[Entries on finding words and elements]
=-=-=-=-=

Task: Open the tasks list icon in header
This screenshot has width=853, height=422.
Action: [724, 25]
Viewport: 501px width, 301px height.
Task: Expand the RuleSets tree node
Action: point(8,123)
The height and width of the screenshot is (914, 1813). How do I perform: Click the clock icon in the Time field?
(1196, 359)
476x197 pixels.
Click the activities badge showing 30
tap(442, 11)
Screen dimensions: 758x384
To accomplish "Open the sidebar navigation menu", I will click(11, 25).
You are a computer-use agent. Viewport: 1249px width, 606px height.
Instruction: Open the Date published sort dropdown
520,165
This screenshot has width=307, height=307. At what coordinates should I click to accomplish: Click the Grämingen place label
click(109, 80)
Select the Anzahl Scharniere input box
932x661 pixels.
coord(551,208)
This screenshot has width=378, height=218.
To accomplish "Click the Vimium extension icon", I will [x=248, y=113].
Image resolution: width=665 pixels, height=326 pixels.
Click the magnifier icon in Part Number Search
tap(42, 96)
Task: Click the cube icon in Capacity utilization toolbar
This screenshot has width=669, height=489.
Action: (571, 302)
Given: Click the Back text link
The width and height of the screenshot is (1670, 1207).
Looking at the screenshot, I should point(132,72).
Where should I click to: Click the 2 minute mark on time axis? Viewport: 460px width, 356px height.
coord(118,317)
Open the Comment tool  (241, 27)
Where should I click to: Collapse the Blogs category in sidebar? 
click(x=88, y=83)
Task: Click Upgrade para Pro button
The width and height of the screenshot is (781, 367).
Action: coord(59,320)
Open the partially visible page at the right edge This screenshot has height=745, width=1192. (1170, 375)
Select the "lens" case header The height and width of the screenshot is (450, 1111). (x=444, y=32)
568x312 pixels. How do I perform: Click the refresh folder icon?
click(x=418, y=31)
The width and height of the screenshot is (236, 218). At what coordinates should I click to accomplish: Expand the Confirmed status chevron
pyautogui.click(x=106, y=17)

=-=-=-=-=

[The problem]: Turn the entries above into a numbered list and drop any blank lines.

[Exercise response]:
1. Task: Open the tasks list icon in header
2. This screenshot has width=853, height=422.
3. Action: [724, 25]
4. Viewport: 501px width, 301px height.
5. Task: Expand the RuleSets tree node
6. Action: point(8,123)
7. The height and width of the screenshot is (914, 1813). How do I perform: Click the clock icon in the Time field?
8. (1196, 359)
9. 476x197 pixels.
10. Click the activities badge showing 30
11. tap(442, 11)
12. Screen dimensions: 758x384
13. To accomplish "Open the sidebar navigation menu", I will click(11, 25).
14. You are a computer-use agent. Viewport: 1249px width, 606px height.
15. Instruction: Open the Date published sort dropdown
16. 520,165
17. This screenshot has width=307, height=307. At what coordinates should I click to accomplish: Click the Grämingen place label
18. click(109, 80)
19. Select the Anzahl Scharniere input box
20. 932x661 pixels.
21. coord(551,208)
22. This screenshot has width=378, height=218.
23. To accomplish "Click the Vimium extension icon", I will [x=248, y=113].
24. Image resolution: width=665 pixels, height=326 pixels.
25. Click the magnifier icon in Part Number Search
26. tap(42, 96)
27. Task: Click the cube icon in Capacity utilization toolbar
28. This screenshot has width=669, height=489.
29. Action: (571, 302)
30. Given: Click the Back text link
31. The width and height of the screenshot is (1670, 1207).
32. Looking at the screenshot, I should point(132,72).
33. Where should I click to: Click the 2 minute mark on time axis? Viewport: 460px width, 356px height.
34. coord(118,317)
35. Open the Comment tool  (241, 27)
36. Where should I click to: Collapse the Blogs category in sidebar? 
37. click(x=88, y=83)
38. Task: Click Upgrade para Pro button
39. The width and height of the screenshot is (781, 367).
40. Action: coord(59,320)
41. Open the partially visible page at the right edge This screenshot has height=745, width=1192. (1170, 375)
42. Select the "lens" case header The height and width of the screenshot is (450, 1111). (x=444, y=32)
43. 568x312 pixels. How do I perform: Click the refresh folder icon?
44. click(x=418, y=31)
45. The width and height of the screenshot is (236, 218). At what coordinates should I click to accomplish: Expand the Confirmed status chevron
46. pyautogui.click(x=106, y=17)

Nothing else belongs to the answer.